Supplied records -

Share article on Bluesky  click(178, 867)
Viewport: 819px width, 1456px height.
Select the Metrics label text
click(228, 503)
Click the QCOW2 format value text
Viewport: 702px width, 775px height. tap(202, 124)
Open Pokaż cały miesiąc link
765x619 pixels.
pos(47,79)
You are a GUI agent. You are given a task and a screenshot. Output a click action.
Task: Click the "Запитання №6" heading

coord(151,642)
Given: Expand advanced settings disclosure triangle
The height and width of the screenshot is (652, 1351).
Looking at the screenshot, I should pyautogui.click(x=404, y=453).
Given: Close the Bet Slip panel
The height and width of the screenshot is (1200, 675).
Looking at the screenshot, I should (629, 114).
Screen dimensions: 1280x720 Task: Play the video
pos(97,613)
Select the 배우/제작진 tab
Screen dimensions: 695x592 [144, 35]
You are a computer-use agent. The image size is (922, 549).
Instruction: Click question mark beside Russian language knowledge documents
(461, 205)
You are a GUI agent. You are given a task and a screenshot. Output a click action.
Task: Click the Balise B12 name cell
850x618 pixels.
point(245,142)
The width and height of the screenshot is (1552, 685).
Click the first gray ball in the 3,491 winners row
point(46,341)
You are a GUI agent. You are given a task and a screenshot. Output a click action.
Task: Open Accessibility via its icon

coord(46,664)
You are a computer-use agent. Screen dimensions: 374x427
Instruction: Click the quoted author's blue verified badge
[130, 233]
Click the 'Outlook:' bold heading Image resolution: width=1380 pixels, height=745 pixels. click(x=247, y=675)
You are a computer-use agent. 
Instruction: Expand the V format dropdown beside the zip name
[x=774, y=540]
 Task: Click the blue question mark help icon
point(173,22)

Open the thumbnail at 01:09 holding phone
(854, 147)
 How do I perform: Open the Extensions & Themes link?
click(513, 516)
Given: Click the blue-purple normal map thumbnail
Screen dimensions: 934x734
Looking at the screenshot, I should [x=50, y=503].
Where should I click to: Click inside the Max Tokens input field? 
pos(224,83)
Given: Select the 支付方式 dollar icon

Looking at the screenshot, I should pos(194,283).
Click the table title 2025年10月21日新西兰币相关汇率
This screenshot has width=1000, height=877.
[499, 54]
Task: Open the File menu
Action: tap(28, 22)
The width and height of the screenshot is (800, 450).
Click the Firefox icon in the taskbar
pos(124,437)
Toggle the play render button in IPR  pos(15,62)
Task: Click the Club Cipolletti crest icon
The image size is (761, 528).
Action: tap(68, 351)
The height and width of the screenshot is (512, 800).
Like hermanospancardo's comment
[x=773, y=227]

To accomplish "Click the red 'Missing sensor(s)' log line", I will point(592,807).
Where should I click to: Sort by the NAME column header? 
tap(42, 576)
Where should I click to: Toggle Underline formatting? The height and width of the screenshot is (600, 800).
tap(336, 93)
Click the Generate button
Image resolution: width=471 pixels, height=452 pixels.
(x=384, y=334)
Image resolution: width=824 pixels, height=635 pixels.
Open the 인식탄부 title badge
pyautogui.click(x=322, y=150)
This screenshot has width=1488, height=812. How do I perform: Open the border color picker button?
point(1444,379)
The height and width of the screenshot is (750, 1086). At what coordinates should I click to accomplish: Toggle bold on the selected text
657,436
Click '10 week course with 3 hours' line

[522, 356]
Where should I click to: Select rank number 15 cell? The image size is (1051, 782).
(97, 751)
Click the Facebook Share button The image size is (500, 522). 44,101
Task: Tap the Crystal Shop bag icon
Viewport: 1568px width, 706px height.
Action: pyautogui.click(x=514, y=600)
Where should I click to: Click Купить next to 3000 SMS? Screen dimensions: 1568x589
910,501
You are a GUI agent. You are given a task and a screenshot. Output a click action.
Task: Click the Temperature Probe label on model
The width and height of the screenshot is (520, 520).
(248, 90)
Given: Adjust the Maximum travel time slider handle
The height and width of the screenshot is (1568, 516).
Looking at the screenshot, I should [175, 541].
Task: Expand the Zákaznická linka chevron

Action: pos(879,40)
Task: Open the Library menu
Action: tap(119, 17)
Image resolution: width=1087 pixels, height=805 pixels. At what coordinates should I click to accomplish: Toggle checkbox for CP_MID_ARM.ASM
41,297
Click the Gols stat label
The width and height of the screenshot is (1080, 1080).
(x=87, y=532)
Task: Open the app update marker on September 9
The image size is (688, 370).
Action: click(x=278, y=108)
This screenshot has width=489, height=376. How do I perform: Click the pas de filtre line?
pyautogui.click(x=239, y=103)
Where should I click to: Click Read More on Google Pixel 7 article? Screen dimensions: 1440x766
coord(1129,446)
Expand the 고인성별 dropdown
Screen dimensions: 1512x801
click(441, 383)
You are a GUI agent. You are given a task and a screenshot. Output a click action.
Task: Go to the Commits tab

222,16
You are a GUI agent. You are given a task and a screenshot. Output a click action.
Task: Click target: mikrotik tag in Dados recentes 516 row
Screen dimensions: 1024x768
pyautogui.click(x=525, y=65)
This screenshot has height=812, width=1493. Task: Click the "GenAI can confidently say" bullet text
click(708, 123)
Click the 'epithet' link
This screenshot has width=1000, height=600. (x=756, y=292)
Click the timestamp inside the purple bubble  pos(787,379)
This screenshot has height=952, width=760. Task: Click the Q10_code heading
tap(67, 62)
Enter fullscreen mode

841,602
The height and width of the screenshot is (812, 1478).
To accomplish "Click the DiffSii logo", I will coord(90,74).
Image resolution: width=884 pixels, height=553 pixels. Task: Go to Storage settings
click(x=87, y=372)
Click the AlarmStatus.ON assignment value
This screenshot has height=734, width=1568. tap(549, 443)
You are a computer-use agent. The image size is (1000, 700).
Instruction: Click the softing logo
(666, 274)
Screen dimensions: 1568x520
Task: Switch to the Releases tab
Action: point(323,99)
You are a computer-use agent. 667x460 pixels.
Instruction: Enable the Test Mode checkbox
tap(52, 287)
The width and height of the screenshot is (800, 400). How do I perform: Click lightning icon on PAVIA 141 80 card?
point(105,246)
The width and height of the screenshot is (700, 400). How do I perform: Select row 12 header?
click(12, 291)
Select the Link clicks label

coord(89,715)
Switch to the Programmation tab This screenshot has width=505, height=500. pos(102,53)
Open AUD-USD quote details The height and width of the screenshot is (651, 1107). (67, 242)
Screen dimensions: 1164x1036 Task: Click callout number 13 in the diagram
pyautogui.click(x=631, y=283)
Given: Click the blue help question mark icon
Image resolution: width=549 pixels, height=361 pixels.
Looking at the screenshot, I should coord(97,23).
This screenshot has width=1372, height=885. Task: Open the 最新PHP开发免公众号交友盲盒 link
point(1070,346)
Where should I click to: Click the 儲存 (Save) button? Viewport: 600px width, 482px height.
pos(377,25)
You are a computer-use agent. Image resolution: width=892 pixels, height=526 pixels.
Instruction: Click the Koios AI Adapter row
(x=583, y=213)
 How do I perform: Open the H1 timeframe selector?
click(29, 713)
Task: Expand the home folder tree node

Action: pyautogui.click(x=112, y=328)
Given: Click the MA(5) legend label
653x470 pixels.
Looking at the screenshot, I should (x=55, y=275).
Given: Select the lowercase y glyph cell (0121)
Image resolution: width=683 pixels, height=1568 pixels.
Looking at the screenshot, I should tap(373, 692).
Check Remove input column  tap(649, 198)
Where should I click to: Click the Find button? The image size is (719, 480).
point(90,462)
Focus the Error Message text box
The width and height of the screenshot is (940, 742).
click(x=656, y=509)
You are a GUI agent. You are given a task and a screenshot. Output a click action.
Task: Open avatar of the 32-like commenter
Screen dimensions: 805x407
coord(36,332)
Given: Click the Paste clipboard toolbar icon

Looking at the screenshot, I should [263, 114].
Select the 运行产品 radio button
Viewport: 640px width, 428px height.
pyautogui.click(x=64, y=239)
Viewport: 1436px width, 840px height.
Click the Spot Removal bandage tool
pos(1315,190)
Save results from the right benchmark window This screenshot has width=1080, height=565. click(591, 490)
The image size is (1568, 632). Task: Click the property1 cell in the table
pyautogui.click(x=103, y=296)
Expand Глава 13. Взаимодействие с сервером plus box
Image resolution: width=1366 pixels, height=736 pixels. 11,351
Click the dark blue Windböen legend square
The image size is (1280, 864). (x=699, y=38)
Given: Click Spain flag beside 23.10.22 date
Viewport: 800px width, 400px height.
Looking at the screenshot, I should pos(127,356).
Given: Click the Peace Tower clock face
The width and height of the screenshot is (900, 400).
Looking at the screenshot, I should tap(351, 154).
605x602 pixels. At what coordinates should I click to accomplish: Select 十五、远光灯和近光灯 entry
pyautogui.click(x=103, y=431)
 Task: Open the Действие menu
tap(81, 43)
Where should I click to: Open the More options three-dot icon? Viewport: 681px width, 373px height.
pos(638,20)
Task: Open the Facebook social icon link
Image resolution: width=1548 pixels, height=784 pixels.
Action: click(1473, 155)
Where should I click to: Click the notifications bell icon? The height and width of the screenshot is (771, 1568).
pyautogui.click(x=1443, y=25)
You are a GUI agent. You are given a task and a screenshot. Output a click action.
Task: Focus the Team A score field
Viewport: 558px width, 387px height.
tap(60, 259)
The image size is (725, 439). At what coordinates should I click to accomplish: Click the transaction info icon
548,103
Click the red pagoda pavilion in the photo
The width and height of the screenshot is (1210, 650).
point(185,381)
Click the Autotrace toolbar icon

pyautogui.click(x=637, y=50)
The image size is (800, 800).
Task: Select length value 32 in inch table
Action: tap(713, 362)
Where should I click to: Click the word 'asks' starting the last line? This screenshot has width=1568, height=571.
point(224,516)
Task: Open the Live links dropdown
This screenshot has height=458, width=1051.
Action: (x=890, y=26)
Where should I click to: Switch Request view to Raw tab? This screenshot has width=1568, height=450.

Task item -
Pull every line containing the string "Facebook" out of the data above and copy it.

Solution to the exercise -
Click the Facebook Share button The image size is (500, 522). 44,101
Task: Open the Facebook social icon link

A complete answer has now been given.